### DATA TO EXAMINE
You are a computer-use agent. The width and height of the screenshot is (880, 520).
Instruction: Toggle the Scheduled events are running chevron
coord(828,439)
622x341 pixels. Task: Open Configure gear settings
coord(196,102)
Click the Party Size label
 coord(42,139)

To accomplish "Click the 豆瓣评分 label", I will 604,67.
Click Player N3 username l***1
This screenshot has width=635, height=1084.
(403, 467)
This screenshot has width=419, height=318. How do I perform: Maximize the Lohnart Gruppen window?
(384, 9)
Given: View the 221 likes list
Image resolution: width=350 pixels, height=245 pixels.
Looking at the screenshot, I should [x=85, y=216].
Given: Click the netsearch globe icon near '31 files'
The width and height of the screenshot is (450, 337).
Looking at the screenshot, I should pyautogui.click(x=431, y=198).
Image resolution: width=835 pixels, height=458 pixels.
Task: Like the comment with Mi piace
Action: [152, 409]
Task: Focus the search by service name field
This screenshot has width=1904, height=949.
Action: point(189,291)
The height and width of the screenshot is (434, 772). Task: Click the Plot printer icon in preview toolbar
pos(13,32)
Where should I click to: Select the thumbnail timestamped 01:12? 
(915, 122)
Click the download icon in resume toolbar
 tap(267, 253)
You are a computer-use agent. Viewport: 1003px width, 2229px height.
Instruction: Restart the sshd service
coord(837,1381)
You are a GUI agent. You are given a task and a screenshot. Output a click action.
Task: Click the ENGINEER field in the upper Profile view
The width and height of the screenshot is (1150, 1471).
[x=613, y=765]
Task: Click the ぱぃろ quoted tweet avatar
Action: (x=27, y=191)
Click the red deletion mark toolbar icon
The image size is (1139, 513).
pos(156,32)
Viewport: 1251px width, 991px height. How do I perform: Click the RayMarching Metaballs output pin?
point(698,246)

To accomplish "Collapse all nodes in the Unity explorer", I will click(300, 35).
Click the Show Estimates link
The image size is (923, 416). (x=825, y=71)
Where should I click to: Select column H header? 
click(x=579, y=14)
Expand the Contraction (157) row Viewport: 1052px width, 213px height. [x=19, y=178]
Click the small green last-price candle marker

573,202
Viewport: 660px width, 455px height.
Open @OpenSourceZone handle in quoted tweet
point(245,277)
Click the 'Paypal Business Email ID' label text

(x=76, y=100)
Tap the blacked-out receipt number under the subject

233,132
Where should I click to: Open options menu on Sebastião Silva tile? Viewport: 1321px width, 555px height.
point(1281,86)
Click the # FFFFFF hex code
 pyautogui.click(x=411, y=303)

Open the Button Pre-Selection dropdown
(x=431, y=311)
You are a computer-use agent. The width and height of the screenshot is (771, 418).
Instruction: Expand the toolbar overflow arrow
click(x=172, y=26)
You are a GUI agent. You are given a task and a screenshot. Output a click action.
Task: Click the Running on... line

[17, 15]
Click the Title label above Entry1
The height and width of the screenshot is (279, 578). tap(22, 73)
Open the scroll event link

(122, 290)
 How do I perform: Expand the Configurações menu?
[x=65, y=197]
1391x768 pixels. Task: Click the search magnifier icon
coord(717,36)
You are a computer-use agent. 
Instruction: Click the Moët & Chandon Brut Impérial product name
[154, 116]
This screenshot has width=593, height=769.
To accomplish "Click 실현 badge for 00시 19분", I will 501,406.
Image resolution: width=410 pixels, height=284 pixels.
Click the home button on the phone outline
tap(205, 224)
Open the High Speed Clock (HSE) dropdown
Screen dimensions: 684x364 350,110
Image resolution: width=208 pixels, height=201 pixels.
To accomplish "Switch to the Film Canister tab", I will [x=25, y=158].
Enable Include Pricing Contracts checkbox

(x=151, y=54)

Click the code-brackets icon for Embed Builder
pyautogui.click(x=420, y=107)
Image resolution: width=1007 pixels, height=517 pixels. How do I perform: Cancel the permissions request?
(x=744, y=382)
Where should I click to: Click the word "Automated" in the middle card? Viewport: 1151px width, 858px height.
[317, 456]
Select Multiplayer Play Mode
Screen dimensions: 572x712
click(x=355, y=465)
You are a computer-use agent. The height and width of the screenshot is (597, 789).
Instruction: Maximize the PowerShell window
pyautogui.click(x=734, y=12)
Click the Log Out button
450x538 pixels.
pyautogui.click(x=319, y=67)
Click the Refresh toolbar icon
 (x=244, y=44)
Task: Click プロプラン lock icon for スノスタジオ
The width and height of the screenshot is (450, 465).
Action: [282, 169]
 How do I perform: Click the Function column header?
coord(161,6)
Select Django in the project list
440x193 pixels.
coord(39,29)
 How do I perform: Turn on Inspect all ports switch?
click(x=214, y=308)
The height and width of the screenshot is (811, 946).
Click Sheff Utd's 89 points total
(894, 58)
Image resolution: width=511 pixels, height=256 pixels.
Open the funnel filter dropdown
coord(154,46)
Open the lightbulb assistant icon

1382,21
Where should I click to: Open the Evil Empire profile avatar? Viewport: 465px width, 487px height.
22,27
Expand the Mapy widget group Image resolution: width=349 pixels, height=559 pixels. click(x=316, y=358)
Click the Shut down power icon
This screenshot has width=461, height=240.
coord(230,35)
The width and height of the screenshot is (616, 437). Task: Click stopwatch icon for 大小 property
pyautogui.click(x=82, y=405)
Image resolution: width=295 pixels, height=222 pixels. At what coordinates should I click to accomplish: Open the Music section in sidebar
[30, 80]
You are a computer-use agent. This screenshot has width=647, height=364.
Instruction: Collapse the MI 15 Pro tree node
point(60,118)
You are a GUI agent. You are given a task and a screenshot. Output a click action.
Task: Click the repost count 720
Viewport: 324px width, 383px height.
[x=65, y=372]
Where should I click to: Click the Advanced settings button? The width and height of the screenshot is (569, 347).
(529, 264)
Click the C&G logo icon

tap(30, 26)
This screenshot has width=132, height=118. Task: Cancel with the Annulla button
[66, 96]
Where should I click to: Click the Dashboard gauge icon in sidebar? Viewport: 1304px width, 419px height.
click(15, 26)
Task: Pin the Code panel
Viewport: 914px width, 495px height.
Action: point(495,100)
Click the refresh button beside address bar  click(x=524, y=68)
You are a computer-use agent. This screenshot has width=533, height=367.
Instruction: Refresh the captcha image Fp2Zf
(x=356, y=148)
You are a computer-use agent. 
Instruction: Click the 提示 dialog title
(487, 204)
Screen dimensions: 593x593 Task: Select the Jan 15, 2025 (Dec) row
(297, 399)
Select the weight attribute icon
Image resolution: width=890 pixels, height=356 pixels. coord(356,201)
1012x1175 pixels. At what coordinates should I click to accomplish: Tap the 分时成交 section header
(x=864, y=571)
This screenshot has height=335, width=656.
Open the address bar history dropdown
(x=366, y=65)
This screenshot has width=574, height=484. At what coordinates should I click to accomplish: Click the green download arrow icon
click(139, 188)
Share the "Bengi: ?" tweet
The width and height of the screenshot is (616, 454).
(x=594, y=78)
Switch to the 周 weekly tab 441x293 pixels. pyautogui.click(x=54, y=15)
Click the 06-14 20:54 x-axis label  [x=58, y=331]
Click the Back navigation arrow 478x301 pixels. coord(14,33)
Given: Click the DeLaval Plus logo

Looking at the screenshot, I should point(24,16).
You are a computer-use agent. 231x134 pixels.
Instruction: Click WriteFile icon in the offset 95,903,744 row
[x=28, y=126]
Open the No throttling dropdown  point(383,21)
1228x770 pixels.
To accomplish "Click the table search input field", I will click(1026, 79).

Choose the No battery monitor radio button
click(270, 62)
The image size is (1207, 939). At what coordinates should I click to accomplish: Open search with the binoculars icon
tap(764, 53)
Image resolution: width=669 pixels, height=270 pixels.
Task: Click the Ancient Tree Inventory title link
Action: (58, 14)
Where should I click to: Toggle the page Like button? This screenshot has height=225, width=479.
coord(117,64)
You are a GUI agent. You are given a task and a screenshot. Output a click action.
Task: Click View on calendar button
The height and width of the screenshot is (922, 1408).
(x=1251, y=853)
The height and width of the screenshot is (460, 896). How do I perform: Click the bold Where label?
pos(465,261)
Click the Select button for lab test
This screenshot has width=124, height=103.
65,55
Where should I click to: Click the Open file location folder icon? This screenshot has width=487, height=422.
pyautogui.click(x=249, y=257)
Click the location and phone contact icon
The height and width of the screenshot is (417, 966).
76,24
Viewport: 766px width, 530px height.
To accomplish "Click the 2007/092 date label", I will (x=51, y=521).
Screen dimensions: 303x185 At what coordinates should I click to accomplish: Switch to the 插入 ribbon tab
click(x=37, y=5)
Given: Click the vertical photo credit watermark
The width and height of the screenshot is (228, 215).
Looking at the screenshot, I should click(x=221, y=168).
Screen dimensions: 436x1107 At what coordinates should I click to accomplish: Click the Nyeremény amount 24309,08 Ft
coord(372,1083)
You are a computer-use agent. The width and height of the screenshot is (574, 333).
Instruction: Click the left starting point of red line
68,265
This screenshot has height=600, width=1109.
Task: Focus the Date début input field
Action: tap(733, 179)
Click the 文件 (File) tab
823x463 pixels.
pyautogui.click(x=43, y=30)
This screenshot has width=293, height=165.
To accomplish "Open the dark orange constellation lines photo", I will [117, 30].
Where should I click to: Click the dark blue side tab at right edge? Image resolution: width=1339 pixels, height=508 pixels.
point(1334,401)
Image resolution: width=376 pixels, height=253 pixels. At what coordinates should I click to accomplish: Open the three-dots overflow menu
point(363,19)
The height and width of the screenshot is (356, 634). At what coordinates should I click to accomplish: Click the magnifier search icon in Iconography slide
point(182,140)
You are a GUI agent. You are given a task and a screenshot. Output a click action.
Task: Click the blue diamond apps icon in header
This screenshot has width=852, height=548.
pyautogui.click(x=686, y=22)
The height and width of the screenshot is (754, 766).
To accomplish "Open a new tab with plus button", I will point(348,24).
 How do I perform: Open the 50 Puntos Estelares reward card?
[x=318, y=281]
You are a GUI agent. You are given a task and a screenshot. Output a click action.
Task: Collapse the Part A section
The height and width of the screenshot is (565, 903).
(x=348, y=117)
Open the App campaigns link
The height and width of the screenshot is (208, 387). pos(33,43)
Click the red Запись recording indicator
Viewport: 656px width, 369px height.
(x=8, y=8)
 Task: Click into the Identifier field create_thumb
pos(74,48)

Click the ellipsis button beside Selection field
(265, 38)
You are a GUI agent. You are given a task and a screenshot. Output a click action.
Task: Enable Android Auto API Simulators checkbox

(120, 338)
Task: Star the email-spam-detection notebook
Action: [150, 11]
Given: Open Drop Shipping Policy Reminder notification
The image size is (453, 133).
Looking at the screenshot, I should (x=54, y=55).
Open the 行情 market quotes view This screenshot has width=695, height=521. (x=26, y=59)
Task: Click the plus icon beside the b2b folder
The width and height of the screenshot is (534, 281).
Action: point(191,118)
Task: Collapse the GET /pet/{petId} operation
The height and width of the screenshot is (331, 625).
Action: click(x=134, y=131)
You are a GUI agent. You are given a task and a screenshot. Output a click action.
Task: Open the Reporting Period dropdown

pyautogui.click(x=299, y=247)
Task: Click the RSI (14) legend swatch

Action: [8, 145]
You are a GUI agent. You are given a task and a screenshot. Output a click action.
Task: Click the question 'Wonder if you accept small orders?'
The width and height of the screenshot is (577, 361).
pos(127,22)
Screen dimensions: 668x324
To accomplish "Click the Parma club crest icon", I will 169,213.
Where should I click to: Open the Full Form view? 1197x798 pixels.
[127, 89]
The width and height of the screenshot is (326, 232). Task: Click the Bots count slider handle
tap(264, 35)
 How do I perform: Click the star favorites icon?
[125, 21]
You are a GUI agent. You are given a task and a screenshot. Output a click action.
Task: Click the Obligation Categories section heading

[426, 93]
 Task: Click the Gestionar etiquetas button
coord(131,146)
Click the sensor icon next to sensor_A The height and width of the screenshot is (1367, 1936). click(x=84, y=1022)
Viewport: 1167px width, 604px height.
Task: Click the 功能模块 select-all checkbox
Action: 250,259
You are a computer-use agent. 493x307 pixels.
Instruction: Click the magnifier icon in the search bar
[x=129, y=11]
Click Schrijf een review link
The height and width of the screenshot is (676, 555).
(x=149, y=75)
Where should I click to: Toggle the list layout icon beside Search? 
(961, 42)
######
Could you return the lines in the entries above that contain "photo"?

**TASK RESPONSE**
Given: Click the vertical photo credit watermark
To accomplish "Open the dark orange constellation lines photo", I will [117, 30].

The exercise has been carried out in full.